*Passage shown*:

#####

KU Provost Jeff Vitter is preferred candidate for Ole Miss chancellorship

photo by: Nick Krug

University of Kansas Provost and Executive Vice Chancellor Jeff Vitter is pictured in this 2010 file photo.

? Jeffrey Vitter, who holds the second highest position at Kansas University, is the preferred candidate to be the University of Mississippi’s next chancellor, higher education officials announced Monday.

Vitter, 59, a New Orleans native, has been KU’s provost and executive vice chancellor for five years. Vitter also was a finalist for chancellor of the University of Arkansas but chose Mississippi instead.

“It was a very tough decision to leave that search,” Vitter told the Lawrence Journal-World on Monday. “It speaks to the passion and infectious enthusiasm that the board (of trustees) showed Sharon (Vitter) and me.”

Vitter will travel to Mississippi this weekend for a football game and then will meet next week with the university community, and following that, the trustees will vote a final time to hire him.

“It will be in the middle of next week,” Vitter said.

Alan Perry, president of the Board of Trustees of State Institutions of Higher Learning, announced Vitter was the preferred candidate Monday afternoon.

#####

*Required actions*:
a: According to the Vitter article, how long has Vitter served as KU's provost and executive vice chancellor?
b: Write out the Vitter article starting at "Vitter, 59, a" and ending at "candidate Monday afternoon.".
The data has no connection to the Vitter article.

Pixel coordinate grounding data
#####

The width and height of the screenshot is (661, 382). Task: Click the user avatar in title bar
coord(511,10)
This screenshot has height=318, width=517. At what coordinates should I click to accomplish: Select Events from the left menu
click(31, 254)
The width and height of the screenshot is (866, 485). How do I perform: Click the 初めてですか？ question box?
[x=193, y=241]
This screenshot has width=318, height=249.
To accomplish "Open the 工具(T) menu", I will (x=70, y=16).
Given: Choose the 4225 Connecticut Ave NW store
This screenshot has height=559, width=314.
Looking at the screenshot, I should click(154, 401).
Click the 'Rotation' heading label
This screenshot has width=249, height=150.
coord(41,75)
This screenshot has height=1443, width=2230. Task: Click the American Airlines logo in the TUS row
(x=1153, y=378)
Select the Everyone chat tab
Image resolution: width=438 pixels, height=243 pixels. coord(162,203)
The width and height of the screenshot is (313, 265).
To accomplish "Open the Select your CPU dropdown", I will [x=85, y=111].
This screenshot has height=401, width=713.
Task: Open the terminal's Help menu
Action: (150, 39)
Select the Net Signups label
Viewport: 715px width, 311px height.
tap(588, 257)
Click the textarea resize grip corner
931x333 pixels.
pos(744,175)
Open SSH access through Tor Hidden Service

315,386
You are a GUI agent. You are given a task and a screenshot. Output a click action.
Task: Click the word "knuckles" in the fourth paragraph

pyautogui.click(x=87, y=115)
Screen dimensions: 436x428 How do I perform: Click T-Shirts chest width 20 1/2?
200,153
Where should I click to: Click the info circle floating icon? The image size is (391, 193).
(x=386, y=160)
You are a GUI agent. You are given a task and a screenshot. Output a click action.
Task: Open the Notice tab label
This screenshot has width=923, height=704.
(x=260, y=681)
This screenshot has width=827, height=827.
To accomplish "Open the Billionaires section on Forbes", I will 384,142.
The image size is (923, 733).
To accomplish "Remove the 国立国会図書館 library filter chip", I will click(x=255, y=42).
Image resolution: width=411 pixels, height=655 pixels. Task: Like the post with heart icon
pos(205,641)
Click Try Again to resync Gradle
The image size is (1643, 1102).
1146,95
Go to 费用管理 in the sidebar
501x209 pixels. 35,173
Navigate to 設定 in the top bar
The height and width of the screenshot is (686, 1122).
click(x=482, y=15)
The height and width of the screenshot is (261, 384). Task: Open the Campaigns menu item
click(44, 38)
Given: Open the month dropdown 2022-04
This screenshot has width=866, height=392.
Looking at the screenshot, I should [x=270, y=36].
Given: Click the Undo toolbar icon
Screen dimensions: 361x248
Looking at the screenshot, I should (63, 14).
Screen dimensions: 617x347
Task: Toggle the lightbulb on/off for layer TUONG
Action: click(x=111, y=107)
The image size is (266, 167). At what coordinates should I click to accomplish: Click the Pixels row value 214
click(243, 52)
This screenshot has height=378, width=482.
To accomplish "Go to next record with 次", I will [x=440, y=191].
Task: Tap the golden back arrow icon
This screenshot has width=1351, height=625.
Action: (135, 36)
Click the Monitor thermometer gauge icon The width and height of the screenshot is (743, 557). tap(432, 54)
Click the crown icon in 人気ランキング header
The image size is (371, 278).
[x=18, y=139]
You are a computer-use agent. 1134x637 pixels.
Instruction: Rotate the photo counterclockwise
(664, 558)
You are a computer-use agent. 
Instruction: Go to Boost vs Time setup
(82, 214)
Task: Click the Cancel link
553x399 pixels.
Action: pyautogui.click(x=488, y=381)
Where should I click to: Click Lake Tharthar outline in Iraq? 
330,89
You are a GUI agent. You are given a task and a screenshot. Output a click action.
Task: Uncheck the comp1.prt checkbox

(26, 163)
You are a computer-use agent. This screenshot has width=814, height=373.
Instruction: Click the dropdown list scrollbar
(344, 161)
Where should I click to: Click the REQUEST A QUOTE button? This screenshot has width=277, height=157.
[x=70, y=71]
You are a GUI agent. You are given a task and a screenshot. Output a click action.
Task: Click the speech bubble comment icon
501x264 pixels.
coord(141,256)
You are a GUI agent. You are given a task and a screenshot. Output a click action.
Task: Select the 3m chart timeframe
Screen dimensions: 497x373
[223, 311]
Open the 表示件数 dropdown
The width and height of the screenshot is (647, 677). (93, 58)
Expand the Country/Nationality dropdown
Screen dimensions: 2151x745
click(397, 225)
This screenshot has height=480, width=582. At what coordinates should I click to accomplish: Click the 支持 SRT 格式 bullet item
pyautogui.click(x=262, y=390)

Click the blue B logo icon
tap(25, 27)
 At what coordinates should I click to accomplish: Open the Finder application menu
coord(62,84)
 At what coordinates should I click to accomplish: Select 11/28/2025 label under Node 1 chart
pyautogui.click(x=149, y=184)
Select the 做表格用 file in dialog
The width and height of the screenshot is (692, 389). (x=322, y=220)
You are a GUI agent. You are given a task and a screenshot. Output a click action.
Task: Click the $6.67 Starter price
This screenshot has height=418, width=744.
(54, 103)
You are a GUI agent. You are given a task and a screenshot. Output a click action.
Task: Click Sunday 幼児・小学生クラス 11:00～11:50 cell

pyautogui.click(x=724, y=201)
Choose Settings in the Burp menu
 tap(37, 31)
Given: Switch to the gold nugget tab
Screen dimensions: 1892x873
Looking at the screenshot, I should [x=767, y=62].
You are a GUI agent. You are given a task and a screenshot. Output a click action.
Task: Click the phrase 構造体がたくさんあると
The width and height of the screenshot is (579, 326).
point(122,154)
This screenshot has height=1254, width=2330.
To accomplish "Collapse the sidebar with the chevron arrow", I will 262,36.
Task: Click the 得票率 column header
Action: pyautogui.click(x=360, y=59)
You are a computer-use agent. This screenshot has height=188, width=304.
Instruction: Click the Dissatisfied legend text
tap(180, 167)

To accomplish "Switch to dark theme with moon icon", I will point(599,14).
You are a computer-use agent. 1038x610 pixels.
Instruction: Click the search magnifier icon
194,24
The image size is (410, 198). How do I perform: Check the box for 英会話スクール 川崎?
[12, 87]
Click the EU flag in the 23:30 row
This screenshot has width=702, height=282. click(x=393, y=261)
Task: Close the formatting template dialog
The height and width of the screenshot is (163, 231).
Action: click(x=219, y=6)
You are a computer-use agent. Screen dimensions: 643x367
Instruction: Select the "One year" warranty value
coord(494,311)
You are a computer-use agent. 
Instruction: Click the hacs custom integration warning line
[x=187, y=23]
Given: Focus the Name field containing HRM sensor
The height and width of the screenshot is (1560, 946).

#####

*Solutions for each task*:
a: Five years.

b:
Vitter, 59, a New Orleans native, has been KU’s provost and executive vice chancellor for five years. Vitter also was a finalist for chancellor of the University of Arkansas but chose Mississippi instead.

“It was a very tough decision to leave that search,” Vitter told the Lawrence Journal-World on Monday. “It speaks to the passion and infectious enthusiasm that the board (of trustees) showed Sharon (Vitter) and me.”

Vitter will travel to Mississippi this weekend for a football game and then will meet next week with the university community, and following that, the trustees will vote a final time to hire him.

“It will be in the middle of next week,” Vitter said.

Alan Perry, president of the Board of Trustees of State Institutions of Higher Learning, announced Vitter was the preferred candidate Monday afternoon.